EXERCISE DETAILS: Put the records below into a numbered list, with one record per line and no blank lines.

MATERIAL FOR THIS TASK:
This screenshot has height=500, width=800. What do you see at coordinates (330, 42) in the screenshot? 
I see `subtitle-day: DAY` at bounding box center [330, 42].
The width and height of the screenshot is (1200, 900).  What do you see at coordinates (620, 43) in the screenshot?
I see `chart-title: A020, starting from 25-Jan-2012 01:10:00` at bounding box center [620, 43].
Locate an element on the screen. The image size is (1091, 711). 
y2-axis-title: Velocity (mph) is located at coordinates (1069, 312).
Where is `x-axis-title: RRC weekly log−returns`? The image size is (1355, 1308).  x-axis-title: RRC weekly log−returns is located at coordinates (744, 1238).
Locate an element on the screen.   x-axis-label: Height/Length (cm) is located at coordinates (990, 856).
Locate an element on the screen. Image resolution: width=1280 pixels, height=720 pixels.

THE ANSWER:
1. This screenshot has height=500, width=800. What do you see at coordinates (330, 42) in the screenshot? 
2. I see `subtitle-day: DAY` at bounding box center [330, 42].
3. The width and height of the screenshot is (1200, 900).  What do you see at coordinates (620, 43) in the screenshot?
4. I see `chart-title: A020, starting from 25-Jan-2012 01:10:00` at bounding box center [620, 43].
5. Locate an element on the screen. The image size is (1091, 711). 
6. y2-axis-title: Velocity (mph) is located at coordinates (1069, 312).
7. Where is `x-axis-title: RRC weekly log−returns`? The image size is (1355, 1308).  x-axis-title: RRC weekly log−returns is located at coordinates (744, 1238).
8. Locate an element on the screen.   x-axis-label: Height/Length (cm) is located at coordinates (990, 856).
9. Locate an element on the screen. Image resolution: width=1280 pixels, height=720 pixels.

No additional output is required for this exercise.